Brrrrrr! Watch out for Cold Stress (Part I)

2017 is off to a cold start! While arctic temperatures continue to blow across the United States, we’re doing our best to stay bundled up indoors. But for those of us who are working in cold, icy or snowy conditions this winter, it’s important to be aware of the dangers of cold stress.

According to the National Institute for Occupational Safety and Health (NIOSH), cold stress occurs at low temperatures and when wind speed increases—making it easier for heat to be rapidly lost from the body. It can also occur in regions where individuals are unaccustomed to severe winter weather, such as southern states that have more moderate climates, like Arkansas or Texas. Without protection, cold stress can cause severe workplace injuries and illnesses including:

 

  • Chilblains: Chilblains is a condition where small blood vessels in the skin become inflamed, which is caused by repeated exposure to cold temperature. Symptoms may include redness, itching, blistering and skin ulcers. 
  • Frostbite: Frostbite is the loss of feeling and color, most commonly in the nose, ears, cheeks, chin, fingers or toes. It can cause permanent damage and, in severe cases, tissue loss or amputation. Symptoms may include redness; pain; white, gray-ish yellow, firm or waxy skin; and numbness.  
  • Hypothermia: Defined as an “abnormally low body temperature” by the Centers for Disease Control and Prevention (CDC), hypothermia occurs when an individual’s body uses all of its stored energy and is no longer able to produce heat. Early stages, it may cause symptoms such as shivering, exhaustion, confusion and loss of coordination or memory. In later stages, symptoms may include blue skin, dilated pupils, a slowed pulse or breathing and the loss of consciousness.
  • Trench foot: Also known as “immersion foot,” trench foot occurs when a foot is wet for a long period of time. It may cause tingling, itching, numbness, a prickly or heavy feeling, pain, inflammation and cold or blotchy skin. If left untreated, trench foot may also cause the skin to die and begin to fall off.

--- Work instructions ---
Please output the whole cold stress article word for word. These items come from a separate source.

--- Data section ---
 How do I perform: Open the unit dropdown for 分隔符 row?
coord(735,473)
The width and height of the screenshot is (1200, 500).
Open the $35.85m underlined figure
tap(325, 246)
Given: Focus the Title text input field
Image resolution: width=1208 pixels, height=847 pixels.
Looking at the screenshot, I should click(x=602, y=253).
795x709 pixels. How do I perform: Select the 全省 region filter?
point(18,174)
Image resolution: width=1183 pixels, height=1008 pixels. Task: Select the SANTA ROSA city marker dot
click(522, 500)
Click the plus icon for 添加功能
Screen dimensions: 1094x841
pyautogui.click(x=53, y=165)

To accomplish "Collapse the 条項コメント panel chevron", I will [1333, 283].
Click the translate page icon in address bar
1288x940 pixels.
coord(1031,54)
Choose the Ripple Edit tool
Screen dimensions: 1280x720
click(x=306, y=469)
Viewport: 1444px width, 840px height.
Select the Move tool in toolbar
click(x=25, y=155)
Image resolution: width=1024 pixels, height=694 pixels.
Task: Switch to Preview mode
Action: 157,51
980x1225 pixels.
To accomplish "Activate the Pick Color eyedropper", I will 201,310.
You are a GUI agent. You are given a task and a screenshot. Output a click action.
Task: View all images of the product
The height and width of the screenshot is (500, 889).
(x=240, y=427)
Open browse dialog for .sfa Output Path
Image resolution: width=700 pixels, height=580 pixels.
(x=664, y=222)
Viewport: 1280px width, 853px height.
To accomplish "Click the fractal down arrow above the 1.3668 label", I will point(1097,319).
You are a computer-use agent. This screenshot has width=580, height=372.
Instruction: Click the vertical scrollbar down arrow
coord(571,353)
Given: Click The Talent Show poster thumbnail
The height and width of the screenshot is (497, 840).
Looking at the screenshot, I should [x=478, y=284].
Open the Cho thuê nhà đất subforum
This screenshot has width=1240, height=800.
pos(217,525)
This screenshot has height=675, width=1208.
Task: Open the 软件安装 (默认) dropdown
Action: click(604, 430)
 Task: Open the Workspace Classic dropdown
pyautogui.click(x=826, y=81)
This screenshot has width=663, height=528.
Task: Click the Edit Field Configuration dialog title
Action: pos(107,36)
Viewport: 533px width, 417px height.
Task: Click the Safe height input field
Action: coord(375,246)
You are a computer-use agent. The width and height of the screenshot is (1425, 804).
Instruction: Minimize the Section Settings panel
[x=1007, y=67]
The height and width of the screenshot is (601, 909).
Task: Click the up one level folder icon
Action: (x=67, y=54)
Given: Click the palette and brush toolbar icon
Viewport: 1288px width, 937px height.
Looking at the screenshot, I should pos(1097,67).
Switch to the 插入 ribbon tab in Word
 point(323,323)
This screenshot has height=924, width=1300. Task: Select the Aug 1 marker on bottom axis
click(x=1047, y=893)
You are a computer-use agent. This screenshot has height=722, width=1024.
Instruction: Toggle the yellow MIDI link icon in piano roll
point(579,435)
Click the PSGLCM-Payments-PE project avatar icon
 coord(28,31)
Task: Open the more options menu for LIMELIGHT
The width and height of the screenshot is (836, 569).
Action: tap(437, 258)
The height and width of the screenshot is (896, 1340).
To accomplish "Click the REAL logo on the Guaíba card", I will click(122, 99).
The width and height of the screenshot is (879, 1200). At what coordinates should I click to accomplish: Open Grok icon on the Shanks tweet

--- Task response ---
Brrrrrr! Watch out for Cold Stress (Part I)

2017 is off to a cold start! While arctic temperatures continue to blow across the United States, we’re doing our best to stay bundled up indoors. But for those of us who are working in cold, icy or snowy conditions this winter, it’s important to be aware of the dangers of cold stress.

According to the National Institute for Occupational Safety and Health (NIOSH), cold stress occurs at low temperatures and when wind speed increases—making it easier for heat to be rapidly lost from the body. It can also occur in regions where individuals are unaccustomed to severe winter weather, such as southern states that have more moderate climates, like Arkansas or Texas. Without protection, cold stress can cause severe workplace injuries and illnesses including:

 

  • Chilblains: Chilblains is a condition where small blood vessels in the skin become inflamed, which is caused by repeated exposure to cold temperature. Symptoms may include redness, itching, blistering and skin ulcers. 
  • Frostbite: Frostbite is the loss of feeling and color, most commonly in the nose, ears, cheeks, chin, fingers or toes. It can cause permanent damage and, in severe cases, tissue loss or amputation. Symptoms may include redness; pain; white, gray-ish yellow, firm or waxy skin; and numbness.  
  • Hypothermia: Defined as an “abnormally low body temperature” by the Centers for Disease Control and Prevention (CDC), hypothermia occurs when an individual’s body uses all of its stored energy and is no longer able to produce heat. Early stages, it may cause symptoms such as shivering, exhaustion, confusion and loss of coordination or memory. In later stages, symptoms may include blue skin, dilated pupils, a slowed pulse or breathing and the loss of consciousness.
  • Trench foot: Also known as “immersion foot,” trench foot occurs when a foot is wet for a long period of time. It may cause tingling, itching, numbness, a prickly or heavy feeling, pain, inflammation and cold or blotchy skin. If left untreated, trench foot may also cause the skin to die and begin to fall off.